▶ Records for the exercise
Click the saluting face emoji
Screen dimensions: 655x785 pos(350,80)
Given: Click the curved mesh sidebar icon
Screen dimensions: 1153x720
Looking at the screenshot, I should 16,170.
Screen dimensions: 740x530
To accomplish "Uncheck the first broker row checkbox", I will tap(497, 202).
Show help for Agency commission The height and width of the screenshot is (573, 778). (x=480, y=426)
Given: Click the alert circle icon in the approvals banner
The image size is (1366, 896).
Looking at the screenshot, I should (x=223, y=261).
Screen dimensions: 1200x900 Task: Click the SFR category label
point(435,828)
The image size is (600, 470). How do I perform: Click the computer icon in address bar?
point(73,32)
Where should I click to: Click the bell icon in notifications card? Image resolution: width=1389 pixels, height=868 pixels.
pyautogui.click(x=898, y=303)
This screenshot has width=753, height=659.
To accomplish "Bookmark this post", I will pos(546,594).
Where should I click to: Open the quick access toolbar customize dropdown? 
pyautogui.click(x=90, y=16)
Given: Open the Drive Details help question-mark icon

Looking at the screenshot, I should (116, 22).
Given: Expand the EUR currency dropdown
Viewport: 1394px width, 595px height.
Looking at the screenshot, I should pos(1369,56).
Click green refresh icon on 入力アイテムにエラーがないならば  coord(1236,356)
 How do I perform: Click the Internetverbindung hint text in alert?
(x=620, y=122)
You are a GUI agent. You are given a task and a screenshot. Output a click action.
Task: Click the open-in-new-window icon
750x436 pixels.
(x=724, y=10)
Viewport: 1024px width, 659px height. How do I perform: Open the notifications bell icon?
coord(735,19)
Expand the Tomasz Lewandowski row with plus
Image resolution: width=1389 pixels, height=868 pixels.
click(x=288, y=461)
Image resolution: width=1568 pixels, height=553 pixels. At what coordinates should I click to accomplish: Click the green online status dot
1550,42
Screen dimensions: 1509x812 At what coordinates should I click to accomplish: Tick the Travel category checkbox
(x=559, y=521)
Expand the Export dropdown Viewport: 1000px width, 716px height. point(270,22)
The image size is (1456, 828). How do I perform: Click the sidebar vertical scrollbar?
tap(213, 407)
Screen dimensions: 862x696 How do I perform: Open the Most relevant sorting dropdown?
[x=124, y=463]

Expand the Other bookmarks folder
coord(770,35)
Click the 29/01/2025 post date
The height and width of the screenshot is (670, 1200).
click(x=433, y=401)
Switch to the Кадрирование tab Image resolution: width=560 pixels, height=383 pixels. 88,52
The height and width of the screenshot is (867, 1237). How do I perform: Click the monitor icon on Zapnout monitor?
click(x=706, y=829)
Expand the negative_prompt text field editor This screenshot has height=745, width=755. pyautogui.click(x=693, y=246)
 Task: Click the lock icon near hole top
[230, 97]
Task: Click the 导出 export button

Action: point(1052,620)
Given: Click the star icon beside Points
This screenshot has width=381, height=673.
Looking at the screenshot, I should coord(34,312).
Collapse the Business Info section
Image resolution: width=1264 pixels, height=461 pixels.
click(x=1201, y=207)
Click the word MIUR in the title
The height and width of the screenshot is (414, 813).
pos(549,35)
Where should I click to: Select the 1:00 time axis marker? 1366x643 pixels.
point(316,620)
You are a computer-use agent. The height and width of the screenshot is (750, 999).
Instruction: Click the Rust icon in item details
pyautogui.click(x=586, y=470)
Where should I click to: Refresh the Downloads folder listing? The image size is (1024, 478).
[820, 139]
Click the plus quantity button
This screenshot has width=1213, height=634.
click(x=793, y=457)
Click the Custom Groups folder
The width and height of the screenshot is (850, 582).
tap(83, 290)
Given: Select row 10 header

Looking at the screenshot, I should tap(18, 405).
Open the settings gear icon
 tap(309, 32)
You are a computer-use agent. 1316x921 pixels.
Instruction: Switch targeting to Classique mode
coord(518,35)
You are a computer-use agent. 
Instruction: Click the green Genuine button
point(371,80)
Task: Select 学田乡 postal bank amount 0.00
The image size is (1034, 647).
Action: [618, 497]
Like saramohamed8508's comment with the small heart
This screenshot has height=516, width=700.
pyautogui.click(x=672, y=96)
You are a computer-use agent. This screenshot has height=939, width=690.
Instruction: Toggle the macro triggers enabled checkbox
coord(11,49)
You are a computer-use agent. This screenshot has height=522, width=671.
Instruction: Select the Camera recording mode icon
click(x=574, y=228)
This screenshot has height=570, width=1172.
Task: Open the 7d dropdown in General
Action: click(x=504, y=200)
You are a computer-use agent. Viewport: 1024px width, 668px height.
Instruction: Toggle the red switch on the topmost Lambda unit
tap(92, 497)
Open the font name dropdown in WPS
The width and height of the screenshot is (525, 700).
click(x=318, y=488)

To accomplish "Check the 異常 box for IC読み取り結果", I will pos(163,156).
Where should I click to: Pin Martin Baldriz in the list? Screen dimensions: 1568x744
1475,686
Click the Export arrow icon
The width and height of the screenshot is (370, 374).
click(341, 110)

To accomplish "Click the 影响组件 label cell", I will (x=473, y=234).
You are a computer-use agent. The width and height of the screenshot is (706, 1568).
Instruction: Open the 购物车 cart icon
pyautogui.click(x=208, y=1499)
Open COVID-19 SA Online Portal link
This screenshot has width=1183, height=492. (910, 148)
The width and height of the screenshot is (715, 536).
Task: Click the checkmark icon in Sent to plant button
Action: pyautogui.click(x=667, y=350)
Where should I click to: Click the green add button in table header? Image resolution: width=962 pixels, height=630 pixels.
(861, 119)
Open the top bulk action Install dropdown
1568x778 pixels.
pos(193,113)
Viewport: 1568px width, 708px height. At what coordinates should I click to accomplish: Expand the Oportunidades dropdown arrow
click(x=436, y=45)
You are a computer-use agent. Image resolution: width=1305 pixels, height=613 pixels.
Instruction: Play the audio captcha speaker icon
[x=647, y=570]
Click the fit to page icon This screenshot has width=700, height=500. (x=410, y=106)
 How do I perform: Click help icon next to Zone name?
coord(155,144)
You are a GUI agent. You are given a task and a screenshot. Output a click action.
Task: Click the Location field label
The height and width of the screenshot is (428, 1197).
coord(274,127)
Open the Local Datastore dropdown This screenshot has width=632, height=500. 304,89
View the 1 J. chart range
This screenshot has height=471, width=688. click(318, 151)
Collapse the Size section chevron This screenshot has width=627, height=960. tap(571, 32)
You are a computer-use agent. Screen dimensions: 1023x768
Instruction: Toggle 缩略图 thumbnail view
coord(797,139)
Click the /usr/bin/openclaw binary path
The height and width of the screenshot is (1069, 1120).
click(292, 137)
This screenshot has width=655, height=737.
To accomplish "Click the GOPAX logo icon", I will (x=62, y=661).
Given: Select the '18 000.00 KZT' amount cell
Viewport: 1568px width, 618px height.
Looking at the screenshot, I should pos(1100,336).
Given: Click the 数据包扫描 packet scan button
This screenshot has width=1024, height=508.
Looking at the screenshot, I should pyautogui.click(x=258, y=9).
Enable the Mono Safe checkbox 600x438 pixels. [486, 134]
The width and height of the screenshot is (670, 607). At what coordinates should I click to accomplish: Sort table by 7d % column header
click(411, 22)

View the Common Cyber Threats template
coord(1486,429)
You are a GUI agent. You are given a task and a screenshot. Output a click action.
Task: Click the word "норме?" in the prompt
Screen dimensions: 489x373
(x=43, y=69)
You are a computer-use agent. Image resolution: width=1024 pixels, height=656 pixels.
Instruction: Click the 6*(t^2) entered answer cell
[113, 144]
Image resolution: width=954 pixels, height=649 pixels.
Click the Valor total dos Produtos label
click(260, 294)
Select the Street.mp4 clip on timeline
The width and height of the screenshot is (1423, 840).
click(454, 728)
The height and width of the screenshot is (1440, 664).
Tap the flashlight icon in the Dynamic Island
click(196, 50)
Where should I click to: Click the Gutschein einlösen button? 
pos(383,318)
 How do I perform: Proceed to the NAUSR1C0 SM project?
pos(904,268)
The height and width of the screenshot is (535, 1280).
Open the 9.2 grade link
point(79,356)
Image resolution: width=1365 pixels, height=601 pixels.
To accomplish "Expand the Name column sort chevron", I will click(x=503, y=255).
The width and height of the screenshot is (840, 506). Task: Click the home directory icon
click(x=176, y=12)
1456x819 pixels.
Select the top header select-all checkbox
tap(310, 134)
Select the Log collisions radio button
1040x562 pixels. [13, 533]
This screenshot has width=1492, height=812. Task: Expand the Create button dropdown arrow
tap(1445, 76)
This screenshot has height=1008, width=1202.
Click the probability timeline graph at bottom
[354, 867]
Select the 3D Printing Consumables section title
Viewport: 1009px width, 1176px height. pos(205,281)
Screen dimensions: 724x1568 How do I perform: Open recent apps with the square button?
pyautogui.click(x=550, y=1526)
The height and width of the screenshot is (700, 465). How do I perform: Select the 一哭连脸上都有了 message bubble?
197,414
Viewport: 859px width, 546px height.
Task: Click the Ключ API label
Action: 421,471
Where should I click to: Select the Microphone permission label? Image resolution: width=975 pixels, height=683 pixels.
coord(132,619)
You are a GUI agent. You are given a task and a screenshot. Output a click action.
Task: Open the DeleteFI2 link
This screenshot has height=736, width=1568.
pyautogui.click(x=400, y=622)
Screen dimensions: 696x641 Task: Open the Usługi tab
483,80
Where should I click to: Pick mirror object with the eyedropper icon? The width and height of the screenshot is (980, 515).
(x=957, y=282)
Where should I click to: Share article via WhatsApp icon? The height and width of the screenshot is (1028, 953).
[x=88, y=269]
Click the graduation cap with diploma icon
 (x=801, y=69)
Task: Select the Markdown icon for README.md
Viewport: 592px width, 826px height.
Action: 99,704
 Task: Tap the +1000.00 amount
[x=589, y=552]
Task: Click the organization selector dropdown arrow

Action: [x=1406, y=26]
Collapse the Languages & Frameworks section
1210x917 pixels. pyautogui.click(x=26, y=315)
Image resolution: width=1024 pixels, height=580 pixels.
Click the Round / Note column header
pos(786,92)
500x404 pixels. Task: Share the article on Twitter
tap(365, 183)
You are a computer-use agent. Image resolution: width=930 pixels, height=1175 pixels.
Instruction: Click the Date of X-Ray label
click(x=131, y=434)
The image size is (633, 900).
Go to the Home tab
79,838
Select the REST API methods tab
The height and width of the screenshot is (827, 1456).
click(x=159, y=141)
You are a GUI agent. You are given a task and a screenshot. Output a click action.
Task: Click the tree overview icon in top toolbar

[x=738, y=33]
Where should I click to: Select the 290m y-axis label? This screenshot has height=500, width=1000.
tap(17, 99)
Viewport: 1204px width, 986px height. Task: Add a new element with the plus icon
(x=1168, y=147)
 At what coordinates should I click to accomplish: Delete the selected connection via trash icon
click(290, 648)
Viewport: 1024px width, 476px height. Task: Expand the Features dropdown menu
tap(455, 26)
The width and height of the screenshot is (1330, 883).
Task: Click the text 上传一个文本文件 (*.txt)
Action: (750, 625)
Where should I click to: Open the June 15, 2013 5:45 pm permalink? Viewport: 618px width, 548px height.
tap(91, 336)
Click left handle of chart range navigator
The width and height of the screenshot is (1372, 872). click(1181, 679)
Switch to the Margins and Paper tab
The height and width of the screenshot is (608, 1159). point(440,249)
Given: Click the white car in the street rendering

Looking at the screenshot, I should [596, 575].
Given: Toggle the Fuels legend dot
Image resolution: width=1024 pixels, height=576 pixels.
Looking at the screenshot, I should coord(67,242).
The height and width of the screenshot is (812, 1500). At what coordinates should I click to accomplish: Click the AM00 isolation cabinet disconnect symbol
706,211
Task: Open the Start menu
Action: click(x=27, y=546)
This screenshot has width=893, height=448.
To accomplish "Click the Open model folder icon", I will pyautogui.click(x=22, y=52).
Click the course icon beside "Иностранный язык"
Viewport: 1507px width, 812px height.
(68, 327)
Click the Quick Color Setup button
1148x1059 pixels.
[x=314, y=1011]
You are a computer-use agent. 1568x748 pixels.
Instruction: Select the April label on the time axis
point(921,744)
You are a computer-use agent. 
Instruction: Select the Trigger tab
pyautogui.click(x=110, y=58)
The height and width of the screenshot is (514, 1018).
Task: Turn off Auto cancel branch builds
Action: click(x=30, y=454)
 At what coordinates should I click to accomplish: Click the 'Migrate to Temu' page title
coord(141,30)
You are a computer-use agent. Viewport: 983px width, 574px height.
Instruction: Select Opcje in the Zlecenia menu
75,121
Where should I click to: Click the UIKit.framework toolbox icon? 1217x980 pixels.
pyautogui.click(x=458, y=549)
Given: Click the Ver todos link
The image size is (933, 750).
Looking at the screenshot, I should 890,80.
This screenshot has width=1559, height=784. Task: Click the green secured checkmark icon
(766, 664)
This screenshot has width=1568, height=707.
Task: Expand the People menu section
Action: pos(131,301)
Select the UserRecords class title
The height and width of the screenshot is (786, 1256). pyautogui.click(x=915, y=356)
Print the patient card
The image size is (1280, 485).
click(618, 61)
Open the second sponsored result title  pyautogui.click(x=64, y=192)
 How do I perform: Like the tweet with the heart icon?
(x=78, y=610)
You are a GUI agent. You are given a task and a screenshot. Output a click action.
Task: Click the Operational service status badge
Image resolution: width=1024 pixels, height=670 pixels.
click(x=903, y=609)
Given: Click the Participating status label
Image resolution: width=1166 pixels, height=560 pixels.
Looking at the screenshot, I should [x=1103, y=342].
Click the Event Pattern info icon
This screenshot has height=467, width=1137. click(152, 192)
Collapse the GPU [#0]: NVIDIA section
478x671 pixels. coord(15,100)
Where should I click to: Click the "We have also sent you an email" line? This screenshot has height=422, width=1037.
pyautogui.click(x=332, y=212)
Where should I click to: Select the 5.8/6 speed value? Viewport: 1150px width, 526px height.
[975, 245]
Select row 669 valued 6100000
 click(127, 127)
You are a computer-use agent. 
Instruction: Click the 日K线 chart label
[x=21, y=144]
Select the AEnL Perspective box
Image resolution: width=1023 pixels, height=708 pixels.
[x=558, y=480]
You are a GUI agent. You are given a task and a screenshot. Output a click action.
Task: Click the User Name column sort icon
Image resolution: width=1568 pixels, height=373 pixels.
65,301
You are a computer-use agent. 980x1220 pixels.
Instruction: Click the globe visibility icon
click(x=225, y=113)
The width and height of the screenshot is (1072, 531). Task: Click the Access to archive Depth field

▶ How to complete this task
A single number is required: the count of lines in the entries that include the word "field".

▶ Result of the task
3